Results were published in the July 31 Neuron.
Researchers had suspected that postpartum depression might stem from a
rapid and dramatic decline in the reproductive hormone progesterone following
pregnancy. Yet experimental manipulation of progesterone in women with and
without a history of postpartum depression seemed to rule this out. So it
looked as if something other than progesterone was the culprit in postpartum
depression.
Enter Maguire and Mody. They took brain tissue from nonpregnant mice,
pregnant mice, and postpartum mice and examined the activity, in the brain
tissue samples, of the delta subunit of the GABAA reception. They
found that the subunit's activity differed depending on the sample from
which it came. It was less active in pregnancy than in nonpregnancy, yet it
was just as active postpartum as in nonpregnancy. In other words, it looked as
if the subunit became less active during pregnancy, then rebounded to a normal
state after birth. So Maguire and Mody suspected that the subunit might play a
pivotal role in postpartum depression and tested that hypothesis.

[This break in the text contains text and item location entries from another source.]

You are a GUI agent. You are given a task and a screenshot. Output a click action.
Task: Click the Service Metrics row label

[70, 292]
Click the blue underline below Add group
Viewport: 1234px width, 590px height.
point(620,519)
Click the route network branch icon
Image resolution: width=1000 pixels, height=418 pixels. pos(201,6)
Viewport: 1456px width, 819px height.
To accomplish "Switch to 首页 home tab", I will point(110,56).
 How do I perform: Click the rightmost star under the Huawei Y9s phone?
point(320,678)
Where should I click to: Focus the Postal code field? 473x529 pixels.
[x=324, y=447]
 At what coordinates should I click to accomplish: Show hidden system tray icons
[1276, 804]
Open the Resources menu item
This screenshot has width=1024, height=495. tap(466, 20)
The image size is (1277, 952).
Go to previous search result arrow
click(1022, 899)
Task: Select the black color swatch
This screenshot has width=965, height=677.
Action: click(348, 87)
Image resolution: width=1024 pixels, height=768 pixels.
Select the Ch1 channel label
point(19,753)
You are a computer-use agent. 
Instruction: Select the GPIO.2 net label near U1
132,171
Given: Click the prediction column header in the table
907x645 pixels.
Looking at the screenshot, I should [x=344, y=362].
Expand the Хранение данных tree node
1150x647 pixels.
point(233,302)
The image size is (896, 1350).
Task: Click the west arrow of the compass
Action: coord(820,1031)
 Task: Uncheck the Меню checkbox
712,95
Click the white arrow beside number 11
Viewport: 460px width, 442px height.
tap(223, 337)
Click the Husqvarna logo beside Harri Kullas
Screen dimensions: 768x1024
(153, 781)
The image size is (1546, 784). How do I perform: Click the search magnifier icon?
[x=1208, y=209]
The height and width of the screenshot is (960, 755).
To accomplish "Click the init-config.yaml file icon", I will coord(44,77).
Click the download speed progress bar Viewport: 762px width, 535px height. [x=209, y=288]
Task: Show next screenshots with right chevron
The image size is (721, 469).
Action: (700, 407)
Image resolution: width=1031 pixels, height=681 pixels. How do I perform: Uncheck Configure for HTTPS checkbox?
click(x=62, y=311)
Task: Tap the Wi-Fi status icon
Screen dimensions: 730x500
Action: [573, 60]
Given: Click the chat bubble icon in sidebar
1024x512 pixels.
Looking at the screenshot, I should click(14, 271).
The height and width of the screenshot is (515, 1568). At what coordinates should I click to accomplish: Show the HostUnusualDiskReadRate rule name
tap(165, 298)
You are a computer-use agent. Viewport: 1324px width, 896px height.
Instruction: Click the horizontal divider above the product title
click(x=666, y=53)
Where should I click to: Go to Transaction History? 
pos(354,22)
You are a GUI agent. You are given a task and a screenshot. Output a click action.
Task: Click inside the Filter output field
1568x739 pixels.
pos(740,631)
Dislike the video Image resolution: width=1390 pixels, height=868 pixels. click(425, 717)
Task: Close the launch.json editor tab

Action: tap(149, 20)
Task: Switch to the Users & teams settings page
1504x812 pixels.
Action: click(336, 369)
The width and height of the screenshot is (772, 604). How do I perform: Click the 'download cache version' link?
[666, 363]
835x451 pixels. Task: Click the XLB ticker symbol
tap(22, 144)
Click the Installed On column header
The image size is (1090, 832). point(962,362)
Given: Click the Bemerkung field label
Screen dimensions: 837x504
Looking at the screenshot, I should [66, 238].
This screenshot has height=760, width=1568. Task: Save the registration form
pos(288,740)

Twenty-three female mice were genetically engineered so that they did not
contain the subunit. They were then bred and, after giving birth, were
observed. Finally, their behaviors were compared with those of nine postpartum
female mice possessing the subunit (controls). The mouse mothers lacking the
subunit not only engaged in depression-like behaviors, but also in abnormal
postpartum behaviors, such as not building proper nests and neglecting their
pups. And significantly fewer of their 136 pups survived than did the 53 pups
of the control mouse mothers. So it looked as if the subunit might truly be
complicit in postpartum depression, at least in a mouse model of postpartum
depression.
And the case grew even stronger when the researchers gave five female mice
lacking the subunit a drug known to restore its function. The drug, called
THIP, is a selective GABAAR agonist. When these mice became
mothers, they acted maternally, and their 32 pups experienced significantly
greater survival than did the 90 pups of 15 new mouse mothers lacking the
protein and not getting THIP.
In an accompanying editorial, Charles Nemeroff, M.D., chair of psychiatry
at Emory University, wrote, "Depression during pregnancy and in the
postpartum period is common, devastating to mothers and their offspring, and
poorly understood in terms of pathophysiology.... [The findings by Maguire and
Mody] likely represent an incremental breakthrough in the field."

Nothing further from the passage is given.